**Source data**
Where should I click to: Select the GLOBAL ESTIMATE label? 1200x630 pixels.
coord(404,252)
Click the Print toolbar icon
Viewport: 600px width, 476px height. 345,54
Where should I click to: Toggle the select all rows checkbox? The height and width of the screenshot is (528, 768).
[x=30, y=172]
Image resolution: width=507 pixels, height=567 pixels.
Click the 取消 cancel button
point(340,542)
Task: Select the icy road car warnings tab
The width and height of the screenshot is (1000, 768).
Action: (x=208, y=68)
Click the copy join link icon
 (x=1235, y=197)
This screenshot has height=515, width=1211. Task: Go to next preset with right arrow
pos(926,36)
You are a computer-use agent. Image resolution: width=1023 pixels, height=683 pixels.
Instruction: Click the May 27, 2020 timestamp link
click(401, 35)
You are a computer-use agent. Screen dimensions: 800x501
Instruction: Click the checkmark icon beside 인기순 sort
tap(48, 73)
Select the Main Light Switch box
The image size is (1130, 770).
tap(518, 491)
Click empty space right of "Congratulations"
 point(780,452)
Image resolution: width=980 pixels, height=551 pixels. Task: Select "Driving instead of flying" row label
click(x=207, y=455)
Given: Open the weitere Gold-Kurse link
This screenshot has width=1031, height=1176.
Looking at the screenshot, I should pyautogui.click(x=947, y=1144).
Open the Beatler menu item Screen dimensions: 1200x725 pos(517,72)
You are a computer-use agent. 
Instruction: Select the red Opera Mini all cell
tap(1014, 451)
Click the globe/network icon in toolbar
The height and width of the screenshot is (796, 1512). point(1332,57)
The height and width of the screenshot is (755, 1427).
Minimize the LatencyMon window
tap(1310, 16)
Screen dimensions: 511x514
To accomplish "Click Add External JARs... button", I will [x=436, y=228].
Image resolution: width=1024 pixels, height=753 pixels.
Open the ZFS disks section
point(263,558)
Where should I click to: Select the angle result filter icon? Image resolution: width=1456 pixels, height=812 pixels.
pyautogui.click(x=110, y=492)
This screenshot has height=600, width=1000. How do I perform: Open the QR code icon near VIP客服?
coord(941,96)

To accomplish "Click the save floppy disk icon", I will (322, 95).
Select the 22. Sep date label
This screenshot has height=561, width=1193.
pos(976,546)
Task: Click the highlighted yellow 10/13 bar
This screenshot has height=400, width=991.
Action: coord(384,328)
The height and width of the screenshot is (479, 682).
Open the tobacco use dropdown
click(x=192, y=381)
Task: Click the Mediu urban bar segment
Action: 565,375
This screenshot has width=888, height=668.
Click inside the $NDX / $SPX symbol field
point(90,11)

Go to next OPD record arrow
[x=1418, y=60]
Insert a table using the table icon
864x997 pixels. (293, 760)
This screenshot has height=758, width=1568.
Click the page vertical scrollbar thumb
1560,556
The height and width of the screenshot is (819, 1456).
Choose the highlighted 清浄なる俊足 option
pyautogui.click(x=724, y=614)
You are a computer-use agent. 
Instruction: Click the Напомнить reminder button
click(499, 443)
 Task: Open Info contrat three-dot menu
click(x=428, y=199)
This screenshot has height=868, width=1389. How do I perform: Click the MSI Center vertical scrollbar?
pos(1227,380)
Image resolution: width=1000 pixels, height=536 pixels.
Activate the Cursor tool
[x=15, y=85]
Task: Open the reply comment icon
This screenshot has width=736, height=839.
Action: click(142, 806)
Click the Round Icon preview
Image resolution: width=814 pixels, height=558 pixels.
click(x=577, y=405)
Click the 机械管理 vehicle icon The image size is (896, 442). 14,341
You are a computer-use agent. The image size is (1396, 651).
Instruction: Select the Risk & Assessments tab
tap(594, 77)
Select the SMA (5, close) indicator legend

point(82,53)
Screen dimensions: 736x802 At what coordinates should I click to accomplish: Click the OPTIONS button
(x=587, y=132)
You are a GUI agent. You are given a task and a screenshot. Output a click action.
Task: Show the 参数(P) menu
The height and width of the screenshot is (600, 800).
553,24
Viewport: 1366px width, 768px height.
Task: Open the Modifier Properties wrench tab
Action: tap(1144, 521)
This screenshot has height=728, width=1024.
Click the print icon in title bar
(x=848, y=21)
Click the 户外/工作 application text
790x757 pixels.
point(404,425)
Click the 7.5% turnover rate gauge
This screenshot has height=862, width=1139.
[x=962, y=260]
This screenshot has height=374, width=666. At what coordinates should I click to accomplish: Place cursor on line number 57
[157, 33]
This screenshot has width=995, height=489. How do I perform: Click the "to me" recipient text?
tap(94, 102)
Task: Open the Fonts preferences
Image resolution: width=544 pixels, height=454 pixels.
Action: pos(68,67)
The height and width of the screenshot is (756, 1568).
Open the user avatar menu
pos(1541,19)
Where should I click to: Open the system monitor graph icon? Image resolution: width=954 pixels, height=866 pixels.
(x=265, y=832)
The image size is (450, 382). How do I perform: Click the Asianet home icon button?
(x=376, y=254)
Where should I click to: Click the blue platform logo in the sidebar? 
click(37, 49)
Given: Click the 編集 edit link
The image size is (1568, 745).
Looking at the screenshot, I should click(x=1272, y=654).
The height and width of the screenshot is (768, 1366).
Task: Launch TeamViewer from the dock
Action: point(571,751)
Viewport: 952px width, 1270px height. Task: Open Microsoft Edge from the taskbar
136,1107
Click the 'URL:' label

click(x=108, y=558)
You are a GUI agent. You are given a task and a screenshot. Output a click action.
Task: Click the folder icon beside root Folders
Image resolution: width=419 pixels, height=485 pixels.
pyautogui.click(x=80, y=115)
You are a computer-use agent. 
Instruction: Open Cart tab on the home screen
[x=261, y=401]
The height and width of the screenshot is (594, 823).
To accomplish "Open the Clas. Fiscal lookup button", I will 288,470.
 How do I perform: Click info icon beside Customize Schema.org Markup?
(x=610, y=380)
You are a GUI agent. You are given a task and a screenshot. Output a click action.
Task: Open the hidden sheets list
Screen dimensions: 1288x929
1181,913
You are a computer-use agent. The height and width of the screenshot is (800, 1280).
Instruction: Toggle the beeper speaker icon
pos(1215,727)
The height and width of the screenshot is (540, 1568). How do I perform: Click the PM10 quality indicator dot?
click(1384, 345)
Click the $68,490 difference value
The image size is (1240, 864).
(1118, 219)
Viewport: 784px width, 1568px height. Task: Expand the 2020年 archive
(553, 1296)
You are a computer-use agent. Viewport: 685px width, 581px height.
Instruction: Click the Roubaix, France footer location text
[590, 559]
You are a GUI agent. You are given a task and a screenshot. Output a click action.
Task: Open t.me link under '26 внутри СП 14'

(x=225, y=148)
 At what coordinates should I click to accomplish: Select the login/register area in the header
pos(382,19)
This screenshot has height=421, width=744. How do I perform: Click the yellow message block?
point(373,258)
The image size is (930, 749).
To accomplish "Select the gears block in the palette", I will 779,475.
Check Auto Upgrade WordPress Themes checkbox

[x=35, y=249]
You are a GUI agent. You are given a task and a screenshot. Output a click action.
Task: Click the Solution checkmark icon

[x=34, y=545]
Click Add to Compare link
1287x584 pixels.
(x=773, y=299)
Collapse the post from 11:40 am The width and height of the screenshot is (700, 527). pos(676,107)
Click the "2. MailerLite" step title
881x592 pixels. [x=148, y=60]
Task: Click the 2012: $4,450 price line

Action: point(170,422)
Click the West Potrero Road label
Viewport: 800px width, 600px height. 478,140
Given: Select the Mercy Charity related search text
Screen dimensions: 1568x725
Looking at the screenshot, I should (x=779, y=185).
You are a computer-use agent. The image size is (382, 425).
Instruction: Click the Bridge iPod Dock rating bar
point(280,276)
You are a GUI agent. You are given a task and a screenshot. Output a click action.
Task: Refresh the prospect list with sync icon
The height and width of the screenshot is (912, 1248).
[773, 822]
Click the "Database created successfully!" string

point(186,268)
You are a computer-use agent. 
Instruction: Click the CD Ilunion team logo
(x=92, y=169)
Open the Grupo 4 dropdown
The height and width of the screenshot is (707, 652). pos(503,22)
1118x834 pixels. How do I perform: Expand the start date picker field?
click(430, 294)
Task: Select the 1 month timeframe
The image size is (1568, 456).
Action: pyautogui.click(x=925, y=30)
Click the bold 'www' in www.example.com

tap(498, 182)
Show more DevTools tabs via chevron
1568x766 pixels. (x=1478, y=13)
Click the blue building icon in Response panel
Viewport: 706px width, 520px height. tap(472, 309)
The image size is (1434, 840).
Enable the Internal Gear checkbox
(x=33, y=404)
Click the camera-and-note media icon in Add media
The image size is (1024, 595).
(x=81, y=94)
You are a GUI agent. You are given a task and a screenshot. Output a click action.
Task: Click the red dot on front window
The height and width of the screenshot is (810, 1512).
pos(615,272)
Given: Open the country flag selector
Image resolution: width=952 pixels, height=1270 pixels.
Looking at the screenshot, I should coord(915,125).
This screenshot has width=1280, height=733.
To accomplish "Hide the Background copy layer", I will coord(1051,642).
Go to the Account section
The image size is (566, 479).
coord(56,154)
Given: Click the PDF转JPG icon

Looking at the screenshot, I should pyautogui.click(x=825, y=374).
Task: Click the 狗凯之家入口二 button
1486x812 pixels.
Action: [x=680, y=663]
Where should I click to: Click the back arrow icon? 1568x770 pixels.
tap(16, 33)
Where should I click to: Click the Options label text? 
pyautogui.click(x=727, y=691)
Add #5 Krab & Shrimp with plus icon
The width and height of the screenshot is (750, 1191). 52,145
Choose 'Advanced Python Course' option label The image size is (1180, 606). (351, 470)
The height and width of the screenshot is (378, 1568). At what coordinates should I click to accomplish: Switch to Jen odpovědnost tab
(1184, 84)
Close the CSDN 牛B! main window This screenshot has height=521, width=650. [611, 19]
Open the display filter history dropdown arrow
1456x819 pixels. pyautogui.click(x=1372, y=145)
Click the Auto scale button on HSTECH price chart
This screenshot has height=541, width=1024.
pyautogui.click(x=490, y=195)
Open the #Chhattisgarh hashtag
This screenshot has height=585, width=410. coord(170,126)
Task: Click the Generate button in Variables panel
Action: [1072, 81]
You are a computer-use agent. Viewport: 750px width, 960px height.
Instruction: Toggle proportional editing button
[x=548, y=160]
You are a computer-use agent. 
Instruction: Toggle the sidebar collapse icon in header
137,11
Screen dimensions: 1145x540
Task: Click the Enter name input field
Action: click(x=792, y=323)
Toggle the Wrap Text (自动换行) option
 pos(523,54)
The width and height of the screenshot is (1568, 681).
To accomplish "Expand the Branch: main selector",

**What the task asks**
From the records above, print only the lines between the one holding "This screenshot has height=421, width=744." and the one holding "Task: Refresh the", inclusive, exactly as they stand.

**Exercise answer**
This screenshot has height=421, width=744. How do I perform: Click the yellow message block?
point(373,258)
The image size is (930, 749).
To accomplish "Select the gears block in the palette", I will 779,475.
Check Auto Upgrade WordPress Themes checkbox

[x=35, y=249]
You are a GUI agent. You are given a task and a screenshot. Output a click action.
Task: Click the Solution checkmark icon

[x=34, y=545]
Click Add to Compare link
1287x584 pixels.
(x=773, y=299)
Collapse the post from 11:40 am The width and height of the screenshot is (700, 527). pos(676,107)
Click the "2. MailerLite" step title
881x592 pixels. [x=148, y=60]
Task: Click the 2012: $4,450 price line

Action: point(170,422)
Click the West Potrero Road label
Viewport: 800px width, 600px height. 478,140
Given: Select the Mercy Charity related search text
Screen dimensions: 1568x725
Looking at the screenshot, I should (x=779, y=185).
You are a computer-use agent. The image size is (382, 425).
Instruction: Click the Bridge iPod Dock rating bar
point(280,276)
You are a GUI agent. You are given a task and a screenshot. Output a click action.
Task: Refresh the prospect list with sync icon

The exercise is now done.